In the midst of the screaming a butterfly told me of children in need. A story I recognized all to well in my own family, only, I fear the storyline for my family has a better chance for a happy ending than this one. As I listened to the story I pondered a most unusual status I posted on Facebook. I thought it odd that it struck me this morning, but went with the flow and left a quote I stumbled upon as my status. Now the words came back to me as loud as the screams of "urgent" in my email and the phone ringing off the hook.
The debacle overtaking my work will be forgotten in a few days. The lives and hearts of children, so young, so unattended will still be there for years to come. I can scream, corporate and anyone with email at work can scream and let their displeasure be heard. The children who know not love, have little to eat, fear the violence outside their doors and know only abuse, they cannot. If they should scream who would notice? My screams and those screaming at me will create some result. I will make my coffee, several pots, and get it all done tonight, with or without sleep. Their screams, if only the uncertain beating of their hearts and eyes that do not understand but know something is wrong, will see no result even if they stay awake all night alone in their child's mind and fear.

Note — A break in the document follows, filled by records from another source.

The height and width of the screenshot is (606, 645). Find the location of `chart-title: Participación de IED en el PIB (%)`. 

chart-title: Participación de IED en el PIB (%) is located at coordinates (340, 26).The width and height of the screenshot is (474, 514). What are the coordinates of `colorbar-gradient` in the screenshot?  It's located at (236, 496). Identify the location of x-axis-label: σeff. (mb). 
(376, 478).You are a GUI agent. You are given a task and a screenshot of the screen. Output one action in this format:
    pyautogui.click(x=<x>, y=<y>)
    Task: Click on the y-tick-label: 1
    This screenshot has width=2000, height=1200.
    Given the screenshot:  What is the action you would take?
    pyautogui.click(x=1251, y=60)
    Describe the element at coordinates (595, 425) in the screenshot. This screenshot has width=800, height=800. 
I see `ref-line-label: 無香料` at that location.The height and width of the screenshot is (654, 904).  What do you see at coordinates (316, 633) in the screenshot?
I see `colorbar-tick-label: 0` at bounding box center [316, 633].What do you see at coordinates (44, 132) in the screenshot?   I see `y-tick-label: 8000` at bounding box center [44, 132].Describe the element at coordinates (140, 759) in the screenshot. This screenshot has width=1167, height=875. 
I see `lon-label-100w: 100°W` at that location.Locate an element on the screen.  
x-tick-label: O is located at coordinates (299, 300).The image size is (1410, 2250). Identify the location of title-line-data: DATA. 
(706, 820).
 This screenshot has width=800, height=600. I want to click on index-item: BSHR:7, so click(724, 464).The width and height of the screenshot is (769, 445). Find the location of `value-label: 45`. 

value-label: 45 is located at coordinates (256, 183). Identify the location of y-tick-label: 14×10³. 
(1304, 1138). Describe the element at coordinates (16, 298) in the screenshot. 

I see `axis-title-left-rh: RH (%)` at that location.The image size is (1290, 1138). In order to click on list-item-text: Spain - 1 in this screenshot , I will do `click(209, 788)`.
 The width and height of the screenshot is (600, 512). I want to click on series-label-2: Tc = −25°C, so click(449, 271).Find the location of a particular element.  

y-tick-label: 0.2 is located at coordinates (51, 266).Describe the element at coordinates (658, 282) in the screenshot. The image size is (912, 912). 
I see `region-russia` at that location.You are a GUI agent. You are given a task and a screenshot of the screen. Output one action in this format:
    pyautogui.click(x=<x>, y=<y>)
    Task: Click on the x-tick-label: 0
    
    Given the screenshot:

I know what it is like to scream so that no one hears. And as the screams that everyone could hear raged through the day, I remained with these children and the countless numbers we do not even know. I listened for their screams in the absence of laughter. I listened for their screams in the absence of food. I listened for their screams in the absence of arms to pick them up and hold them, just because. I listened for their screams in the absence of love and hope. As I listened the other screams faded. As I listened my own screams faded. As I listened I struggled for a different way to scream.
And so I leave this simple post tonight. It has no happy ending to report. Nor, have I resolved the voice I felt and feel within me. The voice that says 'listen' and in listening do not scream but your voice must be heard. Many voices must be heard, but I will start with mine. And so my heart found a swing to sit next to the empty one representing all those children that should be there but have no voice. We'll sit together until I figure it out. That's a start, no one was sitting with many of them anyway. And for those who were,
Namastè I would be honored to join my voice with yours.